Classification of secant defective manifolds near the extremal case

Abstract:

Let $X\subset \mathbb {P}^N$ be a nondegenerate irreducible closed subvariety of dimension $n$ over the field of complex numbers and let $SX\subset \mathbb {P}^N$ be its secant variety. $X\subset \mathbb {P}^N$ is called ‘secant defective’ if $\dim (SX)$ is strictly less than the expected dimension $2n+1$. In a 1993 paper, F.L. Zak showed that for a secant defective manifold it is necessary that $N\le {n+2 \choose n}-1$ and that the Veronese variety $v_2(\mathbb {P}^n)$ is the only boundary case.
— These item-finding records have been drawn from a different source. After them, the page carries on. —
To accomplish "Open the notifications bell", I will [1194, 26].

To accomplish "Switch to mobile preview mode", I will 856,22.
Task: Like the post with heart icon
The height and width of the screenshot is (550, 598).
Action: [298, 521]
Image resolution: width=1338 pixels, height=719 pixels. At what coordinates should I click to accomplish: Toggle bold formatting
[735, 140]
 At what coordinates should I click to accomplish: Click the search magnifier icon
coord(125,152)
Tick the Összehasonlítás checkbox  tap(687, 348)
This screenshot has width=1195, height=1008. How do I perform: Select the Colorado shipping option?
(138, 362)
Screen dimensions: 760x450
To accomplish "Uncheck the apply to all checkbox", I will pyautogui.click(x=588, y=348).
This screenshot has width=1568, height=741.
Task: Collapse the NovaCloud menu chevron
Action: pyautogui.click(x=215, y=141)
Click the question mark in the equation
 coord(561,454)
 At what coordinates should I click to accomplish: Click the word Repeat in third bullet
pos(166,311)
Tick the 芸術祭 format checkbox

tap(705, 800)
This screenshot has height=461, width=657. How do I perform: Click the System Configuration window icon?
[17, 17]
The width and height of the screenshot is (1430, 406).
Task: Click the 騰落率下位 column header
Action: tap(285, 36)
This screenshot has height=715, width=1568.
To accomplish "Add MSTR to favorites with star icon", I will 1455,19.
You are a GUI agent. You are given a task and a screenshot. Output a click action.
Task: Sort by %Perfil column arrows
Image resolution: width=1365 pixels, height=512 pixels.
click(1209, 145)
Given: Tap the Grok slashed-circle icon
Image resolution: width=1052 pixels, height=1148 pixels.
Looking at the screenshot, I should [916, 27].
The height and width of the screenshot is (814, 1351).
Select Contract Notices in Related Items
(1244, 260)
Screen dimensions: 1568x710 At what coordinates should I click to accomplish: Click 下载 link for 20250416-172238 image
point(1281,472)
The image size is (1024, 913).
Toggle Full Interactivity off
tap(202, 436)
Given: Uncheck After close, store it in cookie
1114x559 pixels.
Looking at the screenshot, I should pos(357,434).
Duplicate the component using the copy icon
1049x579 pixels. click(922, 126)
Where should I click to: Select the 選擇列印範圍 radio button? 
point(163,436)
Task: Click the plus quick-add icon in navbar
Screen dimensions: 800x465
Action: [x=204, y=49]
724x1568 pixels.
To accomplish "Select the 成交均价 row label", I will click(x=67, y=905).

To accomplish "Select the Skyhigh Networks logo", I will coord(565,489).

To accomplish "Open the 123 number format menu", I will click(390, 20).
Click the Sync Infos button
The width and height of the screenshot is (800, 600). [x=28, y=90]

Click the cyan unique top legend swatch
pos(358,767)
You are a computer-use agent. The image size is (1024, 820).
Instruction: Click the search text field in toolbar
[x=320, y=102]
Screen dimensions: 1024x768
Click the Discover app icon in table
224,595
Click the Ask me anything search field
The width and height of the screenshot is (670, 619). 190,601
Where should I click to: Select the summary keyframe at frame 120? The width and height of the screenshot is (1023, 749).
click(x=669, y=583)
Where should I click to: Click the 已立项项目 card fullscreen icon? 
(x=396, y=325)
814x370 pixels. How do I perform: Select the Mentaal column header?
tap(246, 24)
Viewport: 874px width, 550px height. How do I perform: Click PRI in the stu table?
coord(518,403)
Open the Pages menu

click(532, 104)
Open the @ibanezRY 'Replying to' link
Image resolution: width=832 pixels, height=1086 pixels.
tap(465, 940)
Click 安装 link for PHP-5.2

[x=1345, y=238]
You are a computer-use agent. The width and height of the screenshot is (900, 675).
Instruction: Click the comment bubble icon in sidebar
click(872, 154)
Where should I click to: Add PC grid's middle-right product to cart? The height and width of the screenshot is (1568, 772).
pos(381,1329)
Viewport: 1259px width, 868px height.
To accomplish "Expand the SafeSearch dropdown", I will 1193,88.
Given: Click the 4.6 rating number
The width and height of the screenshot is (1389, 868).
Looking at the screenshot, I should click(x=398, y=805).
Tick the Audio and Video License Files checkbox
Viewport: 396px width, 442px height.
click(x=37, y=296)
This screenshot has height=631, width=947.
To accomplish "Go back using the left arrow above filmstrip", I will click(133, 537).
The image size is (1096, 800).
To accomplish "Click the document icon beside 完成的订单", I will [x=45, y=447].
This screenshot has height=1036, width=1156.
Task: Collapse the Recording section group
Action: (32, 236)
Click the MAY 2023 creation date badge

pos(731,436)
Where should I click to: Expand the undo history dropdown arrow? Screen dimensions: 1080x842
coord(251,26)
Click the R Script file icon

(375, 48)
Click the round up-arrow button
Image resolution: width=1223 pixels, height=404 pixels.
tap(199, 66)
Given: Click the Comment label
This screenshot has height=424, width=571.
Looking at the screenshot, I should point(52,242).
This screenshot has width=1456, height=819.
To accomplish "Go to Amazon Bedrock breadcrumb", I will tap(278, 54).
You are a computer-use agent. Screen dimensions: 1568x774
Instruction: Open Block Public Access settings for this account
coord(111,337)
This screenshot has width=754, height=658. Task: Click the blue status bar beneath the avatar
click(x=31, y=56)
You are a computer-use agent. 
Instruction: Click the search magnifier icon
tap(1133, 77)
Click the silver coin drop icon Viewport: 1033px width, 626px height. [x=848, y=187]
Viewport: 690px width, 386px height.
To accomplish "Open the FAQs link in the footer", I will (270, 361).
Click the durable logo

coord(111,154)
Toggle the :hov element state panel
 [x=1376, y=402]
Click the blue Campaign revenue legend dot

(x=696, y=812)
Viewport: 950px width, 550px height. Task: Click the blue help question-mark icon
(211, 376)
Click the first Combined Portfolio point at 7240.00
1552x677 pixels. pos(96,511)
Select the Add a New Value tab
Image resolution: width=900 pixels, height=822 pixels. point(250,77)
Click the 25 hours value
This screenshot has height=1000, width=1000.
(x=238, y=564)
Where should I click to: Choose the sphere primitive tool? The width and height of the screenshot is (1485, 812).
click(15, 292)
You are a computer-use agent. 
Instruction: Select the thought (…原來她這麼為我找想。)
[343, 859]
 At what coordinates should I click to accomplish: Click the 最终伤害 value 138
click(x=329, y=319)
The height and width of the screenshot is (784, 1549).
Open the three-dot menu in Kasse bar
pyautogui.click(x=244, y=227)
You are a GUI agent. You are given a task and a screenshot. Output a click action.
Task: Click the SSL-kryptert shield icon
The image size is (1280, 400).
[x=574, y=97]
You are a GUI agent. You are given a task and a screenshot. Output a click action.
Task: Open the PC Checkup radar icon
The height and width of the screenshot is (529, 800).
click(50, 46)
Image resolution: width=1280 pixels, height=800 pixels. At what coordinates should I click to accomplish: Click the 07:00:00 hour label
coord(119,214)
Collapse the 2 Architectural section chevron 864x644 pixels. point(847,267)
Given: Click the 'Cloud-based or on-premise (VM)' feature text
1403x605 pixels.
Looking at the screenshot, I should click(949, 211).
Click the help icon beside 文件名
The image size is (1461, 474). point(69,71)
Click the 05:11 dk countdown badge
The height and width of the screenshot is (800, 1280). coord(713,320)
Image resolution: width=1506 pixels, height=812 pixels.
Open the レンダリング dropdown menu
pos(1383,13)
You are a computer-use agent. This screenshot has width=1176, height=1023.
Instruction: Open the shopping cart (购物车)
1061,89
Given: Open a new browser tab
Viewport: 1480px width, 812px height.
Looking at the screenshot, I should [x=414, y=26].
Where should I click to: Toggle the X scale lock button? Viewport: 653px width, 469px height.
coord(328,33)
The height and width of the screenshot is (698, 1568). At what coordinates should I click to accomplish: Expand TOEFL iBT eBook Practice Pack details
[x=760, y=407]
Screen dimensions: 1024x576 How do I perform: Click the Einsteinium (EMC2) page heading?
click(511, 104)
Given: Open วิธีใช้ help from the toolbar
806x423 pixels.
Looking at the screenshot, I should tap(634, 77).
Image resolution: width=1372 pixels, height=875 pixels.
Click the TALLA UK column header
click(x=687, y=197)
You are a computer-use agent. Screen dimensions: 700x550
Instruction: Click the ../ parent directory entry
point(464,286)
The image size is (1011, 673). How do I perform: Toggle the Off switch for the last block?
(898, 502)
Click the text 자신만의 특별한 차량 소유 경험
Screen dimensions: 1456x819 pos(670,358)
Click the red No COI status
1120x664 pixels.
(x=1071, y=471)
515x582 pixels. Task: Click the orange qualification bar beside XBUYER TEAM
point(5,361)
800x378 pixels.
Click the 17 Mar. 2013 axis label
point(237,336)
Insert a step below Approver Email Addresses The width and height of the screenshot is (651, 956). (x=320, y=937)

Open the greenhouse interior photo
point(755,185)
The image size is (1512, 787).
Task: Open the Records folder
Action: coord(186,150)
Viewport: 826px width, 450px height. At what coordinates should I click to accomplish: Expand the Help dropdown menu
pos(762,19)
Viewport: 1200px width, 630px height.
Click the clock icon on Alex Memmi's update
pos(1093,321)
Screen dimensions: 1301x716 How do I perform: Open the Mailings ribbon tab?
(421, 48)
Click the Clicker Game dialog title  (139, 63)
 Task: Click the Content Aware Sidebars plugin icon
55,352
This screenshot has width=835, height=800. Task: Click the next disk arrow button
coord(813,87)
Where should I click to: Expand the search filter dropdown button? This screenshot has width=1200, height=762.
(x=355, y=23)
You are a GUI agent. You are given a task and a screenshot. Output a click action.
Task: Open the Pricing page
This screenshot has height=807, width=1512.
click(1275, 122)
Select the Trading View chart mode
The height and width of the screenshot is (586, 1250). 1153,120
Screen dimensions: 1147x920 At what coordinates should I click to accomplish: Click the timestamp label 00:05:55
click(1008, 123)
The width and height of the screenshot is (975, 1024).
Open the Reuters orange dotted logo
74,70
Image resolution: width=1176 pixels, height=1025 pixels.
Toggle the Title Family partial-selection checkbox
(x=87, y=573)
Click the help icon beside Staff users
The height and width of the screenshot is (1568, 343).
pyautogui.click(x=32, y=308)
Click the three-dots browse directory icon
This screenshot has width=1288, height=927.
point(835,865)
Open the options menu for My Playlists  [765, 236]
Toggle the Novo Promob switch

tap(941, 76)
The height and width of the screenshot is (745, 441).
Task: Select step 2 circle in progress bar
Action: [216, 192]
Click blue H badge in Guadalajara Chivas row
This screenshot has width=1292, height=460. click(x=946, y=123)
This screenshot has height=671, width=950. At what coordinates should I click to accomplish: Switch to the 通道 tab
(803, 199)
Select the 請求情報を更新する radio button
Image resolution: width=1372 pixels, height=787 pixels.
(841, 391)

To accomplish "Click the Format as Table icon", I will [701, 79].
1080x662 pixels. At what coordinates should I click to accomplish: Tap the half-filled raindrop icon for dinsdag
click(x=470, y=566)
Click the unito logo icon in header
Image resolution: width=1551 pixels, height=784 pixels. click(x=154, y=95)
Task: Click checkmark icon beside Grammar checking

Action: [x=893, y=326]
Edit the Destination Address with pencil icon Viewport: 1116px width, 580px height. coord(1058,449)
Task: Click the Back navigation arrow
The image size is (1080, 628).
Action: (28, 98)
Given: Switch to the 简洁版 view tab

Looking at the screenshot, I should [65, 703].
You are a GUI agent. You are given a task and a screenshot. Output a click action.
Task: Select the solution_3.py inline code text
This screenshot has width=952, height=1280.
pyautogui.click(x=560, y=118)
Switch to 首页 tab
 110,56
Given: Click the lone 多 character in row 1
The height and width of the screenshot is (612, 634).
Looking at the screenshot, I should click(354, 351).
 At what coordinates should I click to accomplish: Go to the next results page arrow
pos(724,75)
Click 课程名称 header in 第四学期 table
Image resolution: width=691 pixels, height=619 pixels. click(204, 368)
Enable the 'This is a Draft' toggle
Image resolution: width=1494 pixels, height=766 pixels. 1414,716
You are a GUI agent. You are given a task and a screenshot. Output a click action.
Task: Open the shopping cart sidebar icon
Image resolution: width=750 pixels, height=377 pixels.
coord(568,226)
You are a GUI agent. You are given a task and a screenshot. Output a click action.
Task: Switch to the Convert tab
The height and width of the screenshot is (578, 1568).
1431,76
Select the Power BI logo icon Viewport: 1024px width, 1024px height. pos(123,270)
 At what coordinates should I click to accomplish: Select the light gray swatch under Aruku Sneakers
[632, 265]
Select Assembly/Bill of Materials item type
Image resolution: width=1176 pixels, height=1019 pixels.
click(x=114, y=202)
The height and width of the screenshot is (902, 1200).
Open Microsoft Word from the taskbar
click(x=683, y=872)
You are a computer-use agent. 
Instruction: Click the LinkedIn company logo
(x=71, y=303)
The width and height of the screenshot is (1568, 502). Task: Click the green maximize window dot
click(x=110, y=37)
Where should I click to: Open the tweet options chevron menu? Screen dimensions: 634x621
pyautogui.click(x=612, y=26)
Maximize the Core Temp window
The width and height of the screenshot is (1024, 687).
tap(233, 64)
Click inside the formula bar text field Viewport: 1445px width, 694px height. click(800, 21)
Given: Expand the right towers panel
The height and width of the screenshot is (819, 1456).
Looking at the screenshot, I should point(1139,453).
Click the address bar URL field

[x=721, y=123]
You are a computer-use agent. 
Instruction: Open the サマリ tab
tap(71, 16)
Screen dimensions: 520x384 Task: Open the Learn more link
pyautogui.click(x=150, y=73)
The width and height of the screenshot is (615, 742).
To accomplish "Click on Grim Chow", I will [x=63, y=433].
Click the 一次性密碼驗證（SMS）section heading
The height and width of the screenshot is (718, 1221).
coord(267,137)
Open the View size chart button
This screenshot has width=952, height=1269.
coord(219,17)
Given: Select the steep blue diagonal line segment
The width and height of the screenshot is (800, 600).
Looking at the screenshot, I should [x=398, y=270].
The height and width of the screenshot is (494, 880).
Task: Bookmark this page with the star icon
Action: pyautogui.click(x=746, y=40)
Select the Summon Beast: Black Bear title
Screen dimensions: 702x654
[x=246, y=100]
Recently R. Muñoz, J. C. Sierra, and L. E. Solá Conde classified secant defective varieties next to this extremal case.

In this paper, we will consider secant defective manifolds $X\subset \mathbb {P}^N$ of dimension $n$ with $N={n+2 \choose n}-1-\epsilon$ for $\epsilon \ge 0$. First, we will prove that $X$ is an $LQEL$-manifold of type $\delta =1$ for $\epsilon \le n-2$ by showing that the tangential behavior of $X$ is good enough to apply the Scorza lemma. Then we will completely describe the above manifolds by using the classification of conic-connected manifolds given by Ionescu and Russo. Our method generalizes previous results by Zak, and by Muñoz, Sierra, and Solá Conde.